▶ [CHALLENGE]: List each line of the listing below that contains the word "menu". Case matters.

▶ [RECORD EXTRACTS]:
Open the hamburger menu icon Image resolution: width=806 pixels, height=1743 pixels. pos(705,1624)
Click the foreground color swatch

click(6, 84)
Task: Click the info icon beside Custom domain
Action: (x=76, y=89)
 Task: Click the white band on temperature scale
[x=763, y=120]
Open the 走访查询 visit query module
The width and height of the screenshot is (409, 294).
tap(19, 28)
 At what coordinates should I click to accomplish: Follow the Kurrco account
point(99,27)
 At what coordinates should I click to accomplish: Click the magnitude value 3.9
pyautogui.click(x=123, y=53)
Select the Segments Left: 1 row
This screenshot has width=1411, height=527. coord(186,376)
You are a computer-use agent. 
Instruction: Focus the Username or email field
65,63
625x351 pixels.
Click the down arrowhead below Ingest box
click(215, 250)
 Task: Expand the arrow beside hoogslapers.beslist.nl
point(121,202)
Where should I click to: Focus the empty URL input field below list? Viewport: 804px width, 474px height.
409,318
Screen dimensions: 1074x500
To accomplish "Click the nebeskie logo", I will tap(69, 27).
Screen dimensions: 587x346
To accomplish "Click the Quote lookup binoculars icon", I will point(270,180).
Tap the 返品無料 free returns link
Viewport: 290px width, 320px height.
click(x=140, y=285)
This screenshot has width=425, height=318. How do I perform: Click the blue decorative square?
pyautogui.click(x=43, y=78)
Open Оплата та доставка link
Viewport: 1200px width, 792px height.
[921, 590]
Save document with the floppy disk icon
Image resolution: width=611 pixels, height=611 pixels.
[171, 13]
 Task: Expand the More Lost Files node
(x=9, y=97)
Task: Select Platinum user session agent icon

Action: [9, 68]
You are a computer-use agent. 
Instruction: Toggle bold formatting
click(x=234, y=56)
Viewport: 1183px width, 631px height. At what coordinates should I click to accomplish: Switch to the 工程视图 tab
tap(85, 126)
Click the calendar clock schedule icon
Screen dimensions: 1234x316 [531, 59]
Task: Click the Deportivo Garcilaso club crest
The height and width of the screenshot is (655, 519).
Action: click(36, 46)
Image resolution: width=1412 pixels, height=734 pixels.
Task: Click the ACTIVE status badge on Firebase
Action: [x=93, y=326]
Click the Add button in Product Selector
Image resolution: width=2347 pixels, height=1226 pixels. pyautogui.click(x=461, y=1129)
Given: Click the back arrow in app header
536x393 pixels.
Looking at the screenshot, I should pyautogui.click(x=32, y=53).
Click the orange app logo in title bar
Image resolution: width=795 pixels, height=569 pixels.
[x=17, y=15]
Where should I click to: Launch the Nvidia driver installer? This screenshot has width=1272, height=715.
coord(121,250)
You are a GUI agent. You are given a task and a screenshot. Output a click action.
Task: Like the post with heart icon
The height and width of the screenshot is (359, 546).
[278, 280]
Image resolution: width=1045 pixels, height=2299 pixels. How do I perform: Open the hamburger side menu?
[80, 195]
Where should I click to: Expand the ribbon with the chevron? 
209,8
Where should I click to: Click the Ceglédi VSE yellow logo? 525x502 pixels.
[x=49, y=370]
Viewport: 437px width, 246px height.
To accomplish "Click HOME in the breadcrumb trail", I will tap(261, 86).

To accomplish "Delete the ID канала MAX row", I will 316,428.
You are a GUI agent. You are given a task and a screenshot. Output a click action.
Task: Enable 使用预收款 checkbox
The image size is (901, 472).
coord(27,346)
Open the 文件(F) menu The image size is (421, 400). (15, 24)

▶ [TASK RESPONSE]:
Open the hamburger menu icon Image resolution: width=806 pixels, height=1743 pixels. pos(705,1624)
Image resolution: width=1045 pixels, height=2299 pixels. How do I perform: Open the hamburger side menu?
Open the 文件(F) menu The image size is (421, 400). (15, 24)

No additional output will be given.